TASK DETAILS: In the data, extract each line that holds the string "agent".
== == ==
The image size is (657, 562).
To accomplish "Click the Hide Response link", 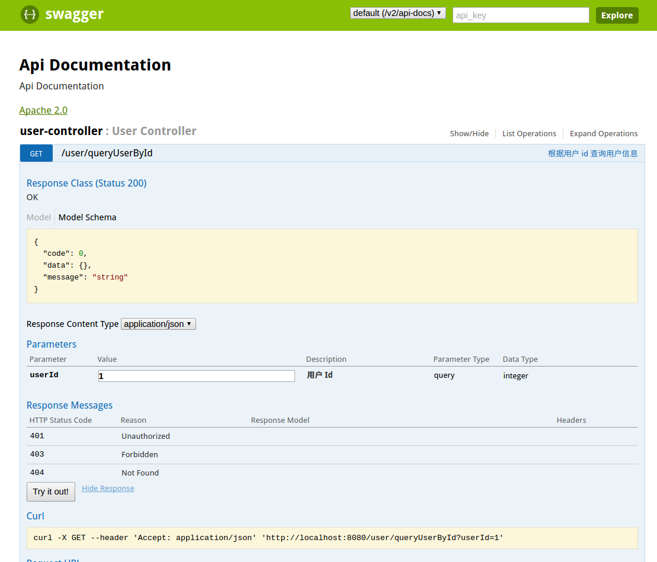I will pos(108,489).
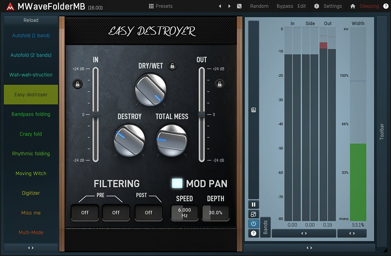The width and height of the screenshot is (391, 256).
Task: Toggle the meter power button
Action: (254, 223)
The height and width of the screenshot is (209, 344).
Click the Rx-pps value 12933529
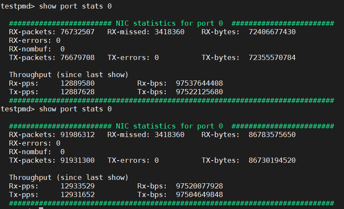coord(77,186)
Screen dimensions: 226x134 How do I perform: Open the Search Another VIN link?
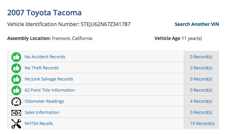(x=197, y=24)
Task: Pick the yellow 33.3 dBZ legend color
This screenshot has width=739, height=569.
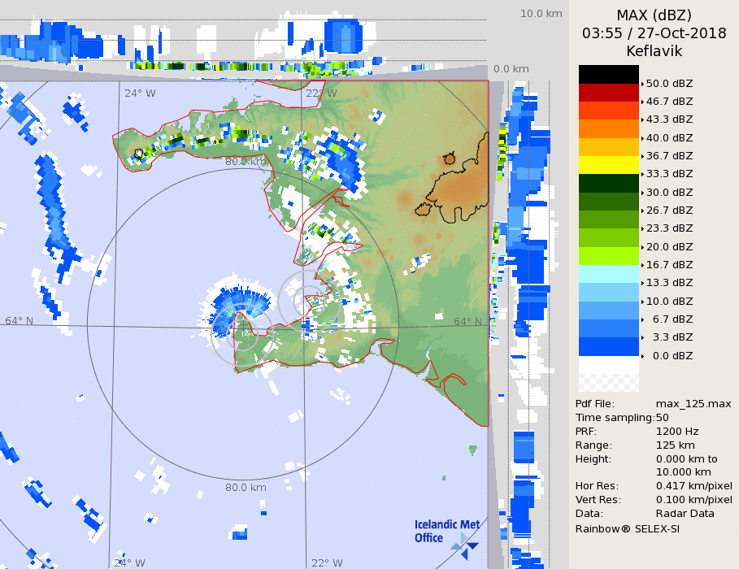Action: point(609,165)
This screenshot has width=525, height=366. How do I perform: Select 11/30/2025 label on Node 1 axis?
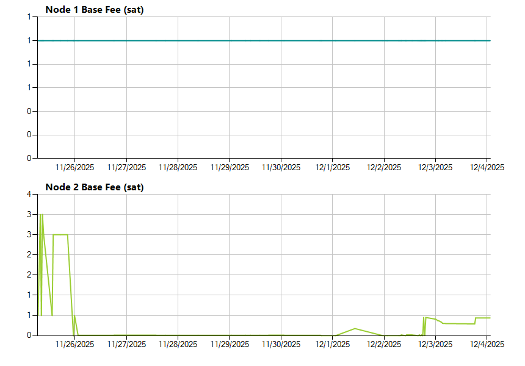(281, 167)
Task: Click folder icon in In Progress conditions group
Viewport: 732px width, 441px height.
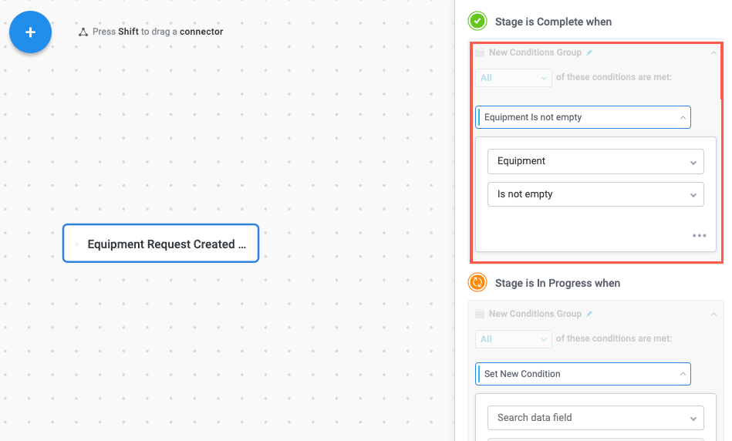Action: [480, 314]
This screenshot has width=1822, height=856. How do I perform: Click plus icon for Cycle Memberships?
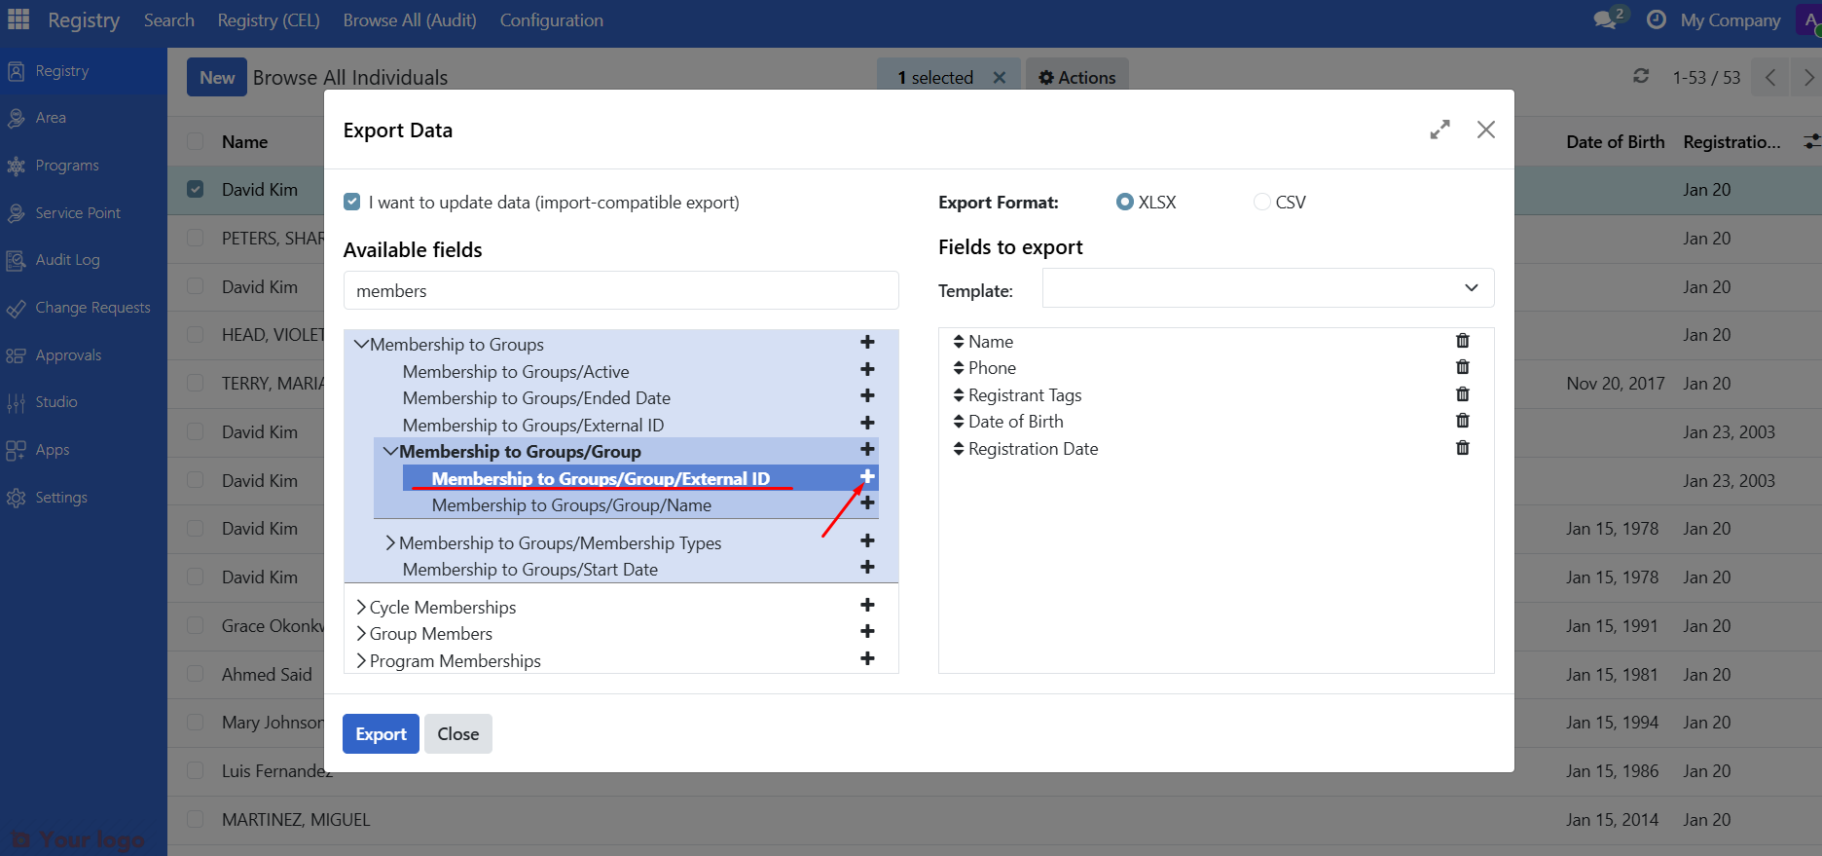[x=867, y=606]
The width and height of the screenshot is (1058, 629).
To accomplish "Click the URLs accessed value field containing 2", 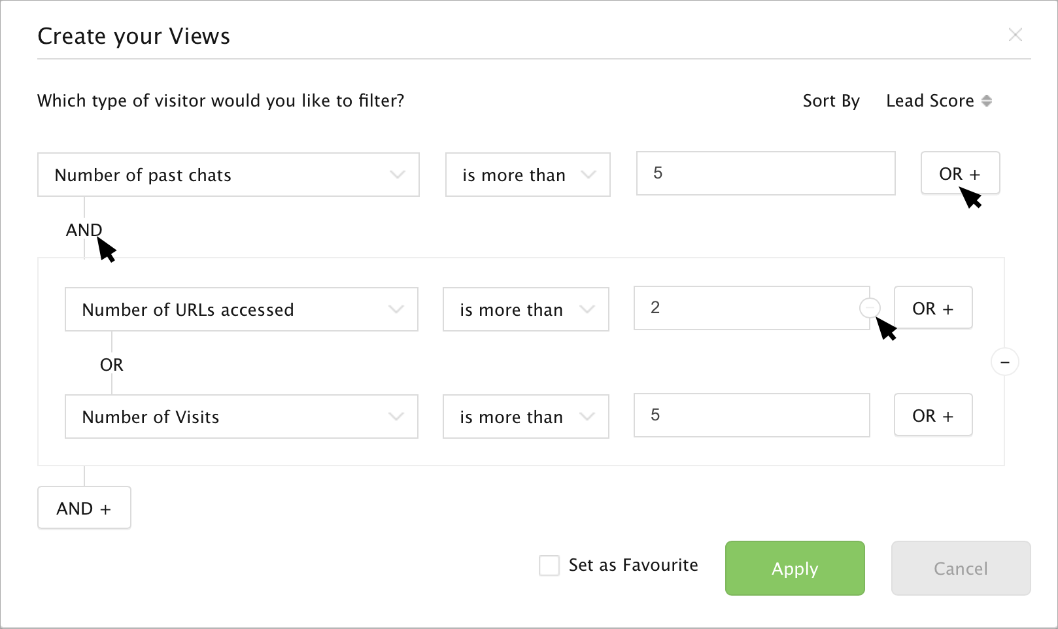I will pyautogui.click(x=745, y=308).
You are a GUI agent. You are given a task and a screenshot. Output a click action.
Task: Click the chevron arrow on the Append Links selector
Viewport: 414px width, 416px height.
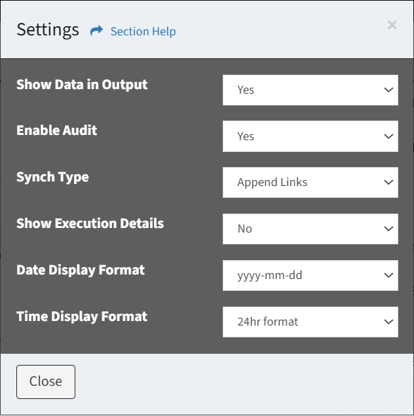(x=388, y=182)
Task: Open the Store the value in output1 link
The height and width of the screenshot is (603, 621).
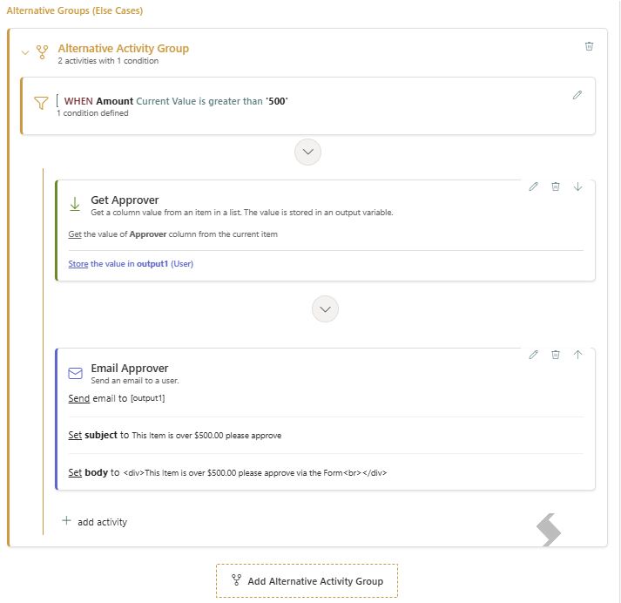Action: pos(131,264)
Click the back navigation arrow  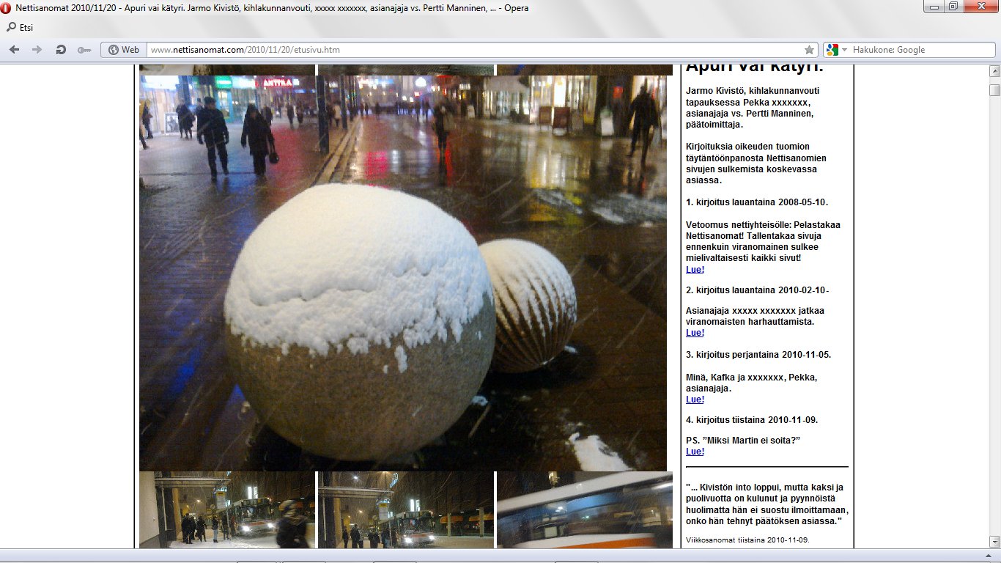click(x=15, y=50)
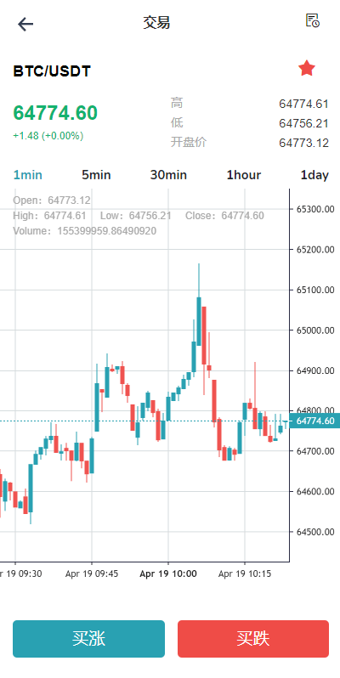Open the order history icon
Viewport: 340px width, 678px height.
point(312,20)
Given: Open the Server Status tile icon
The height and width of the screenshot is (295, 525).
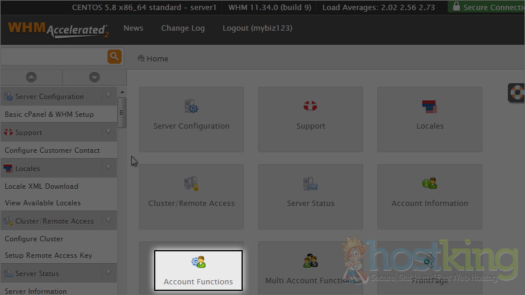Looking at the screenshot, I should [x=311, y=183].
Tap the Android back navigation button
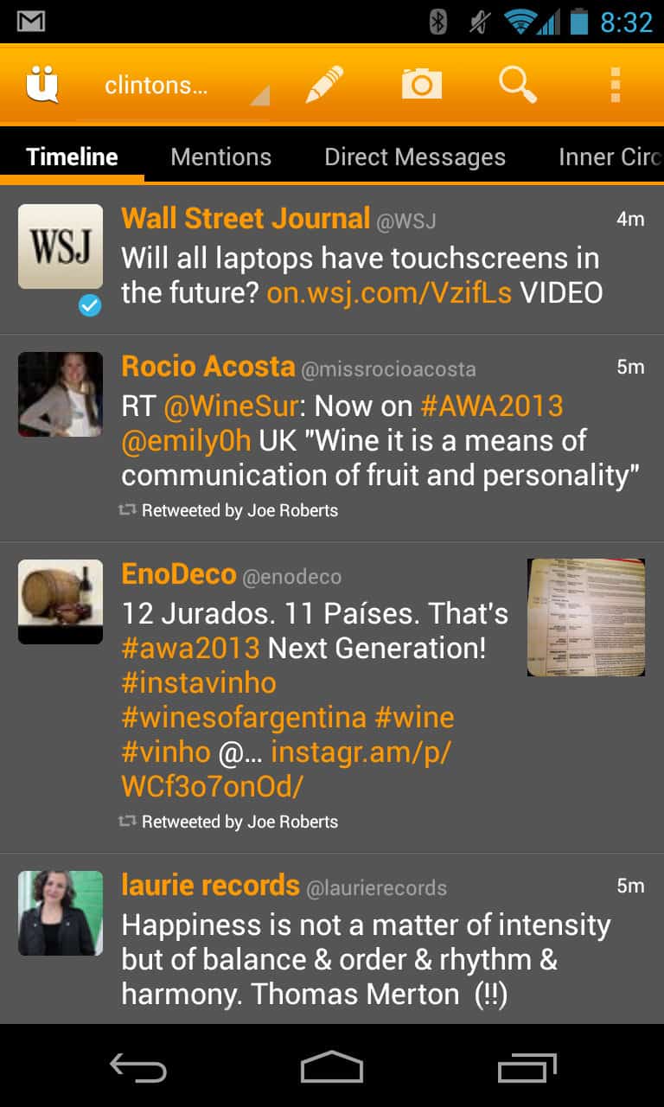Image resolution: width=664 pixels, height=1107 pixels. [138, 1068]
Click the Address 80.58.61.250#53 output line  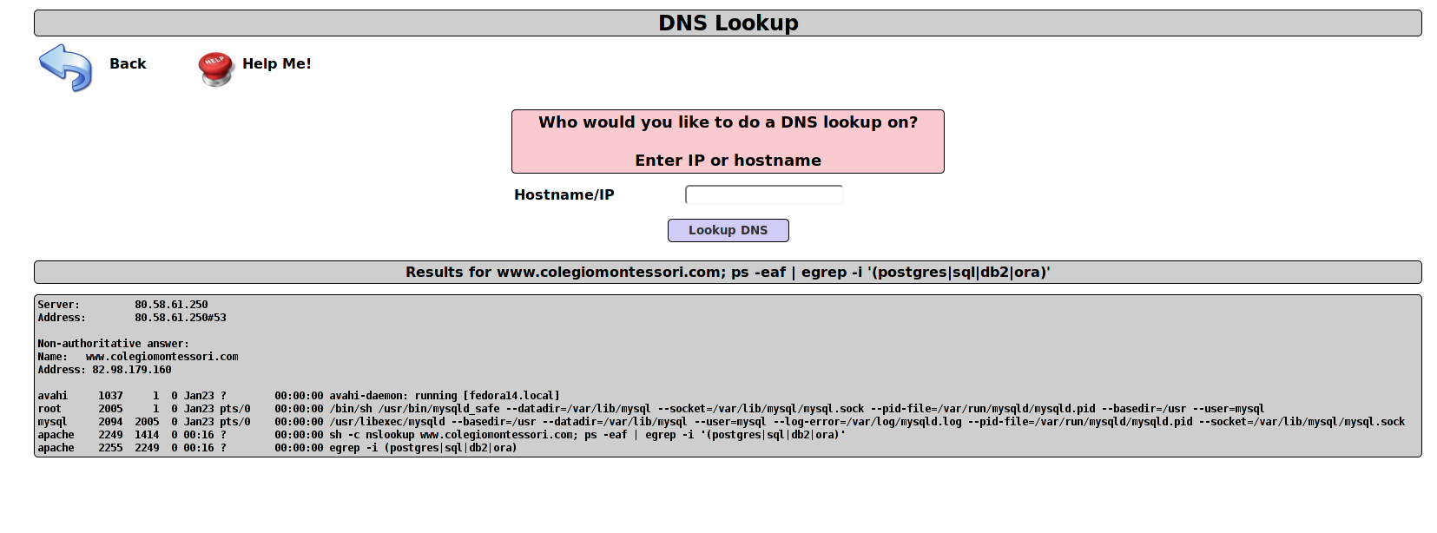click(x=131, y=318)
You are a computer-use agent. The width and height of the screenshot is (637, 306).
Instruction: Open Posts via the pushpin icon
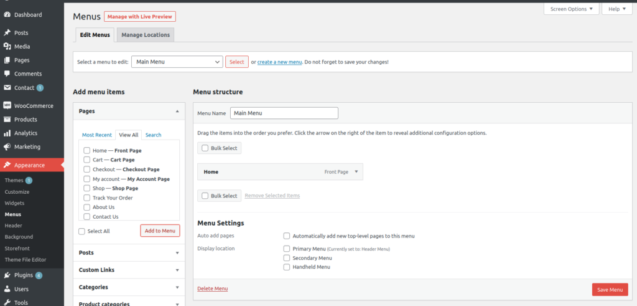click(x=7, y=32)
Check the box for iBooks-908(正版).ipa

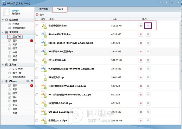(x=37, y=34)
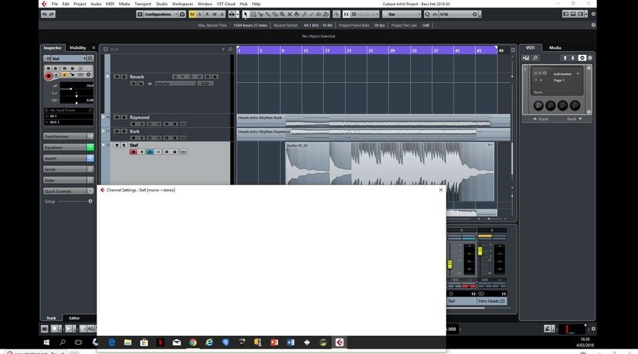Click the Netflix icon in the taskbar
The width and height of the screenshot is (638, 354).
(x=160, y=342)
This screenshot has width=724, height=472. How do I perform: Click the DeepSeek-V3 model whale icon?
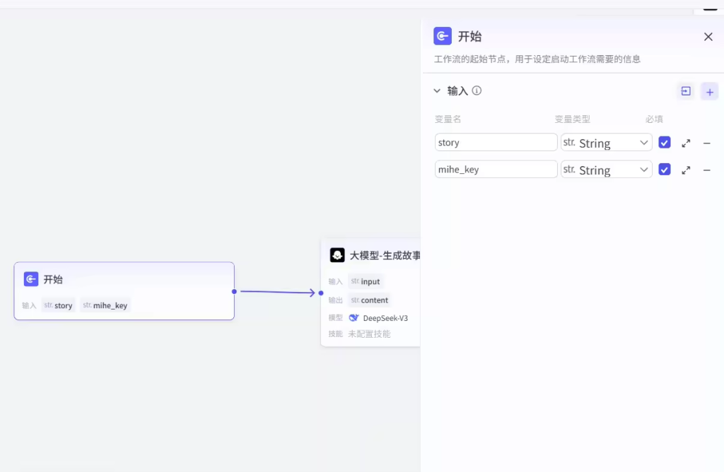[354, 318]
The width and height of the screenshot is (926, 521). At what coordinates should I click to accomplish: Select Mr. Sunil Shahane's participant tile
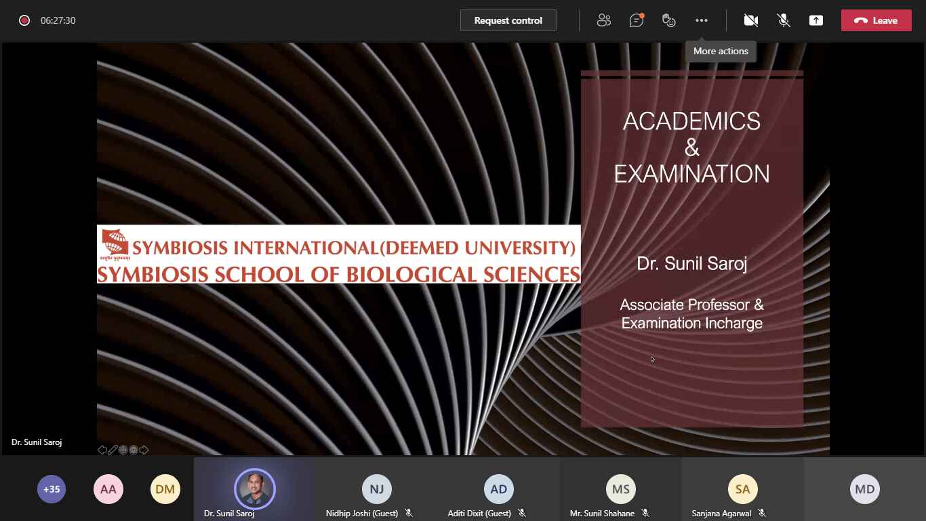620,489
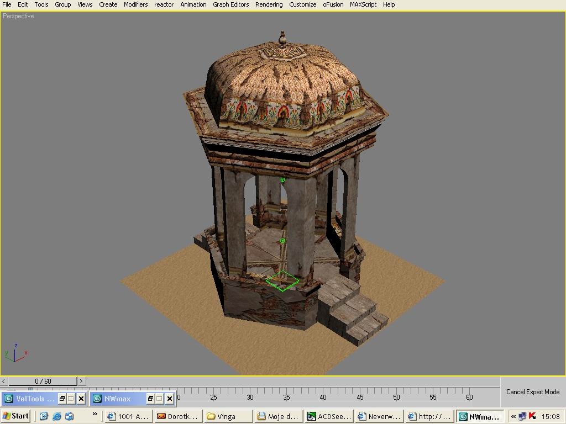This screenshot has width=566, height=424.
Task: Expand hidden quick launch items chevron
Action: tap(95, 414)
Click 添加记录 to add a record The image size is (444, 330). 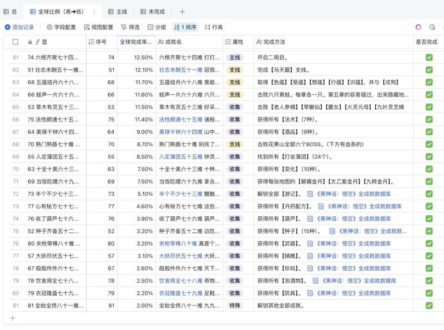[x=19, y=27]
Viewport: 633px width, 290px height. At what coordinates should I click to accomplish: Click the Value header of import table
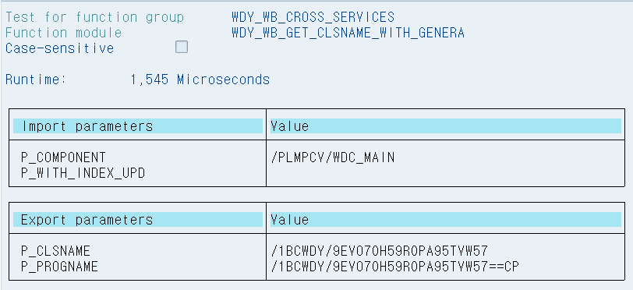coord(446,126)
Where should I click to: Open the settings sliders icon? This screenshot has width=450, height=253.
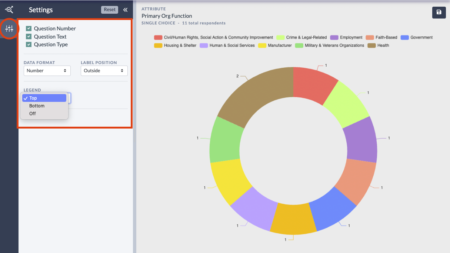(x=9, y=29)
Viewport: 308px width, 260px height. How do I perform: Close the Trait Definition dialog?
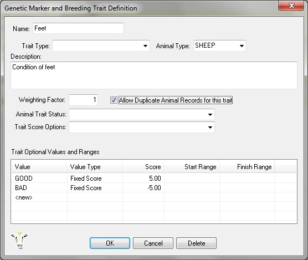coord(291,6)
== == ==
RESPONSE TO THIS TASK:
You are a GUI agent. You are given a task and a screenshot. Output a click action.
You are a computer-use agent. The width and height of the screenshot is (637, 306).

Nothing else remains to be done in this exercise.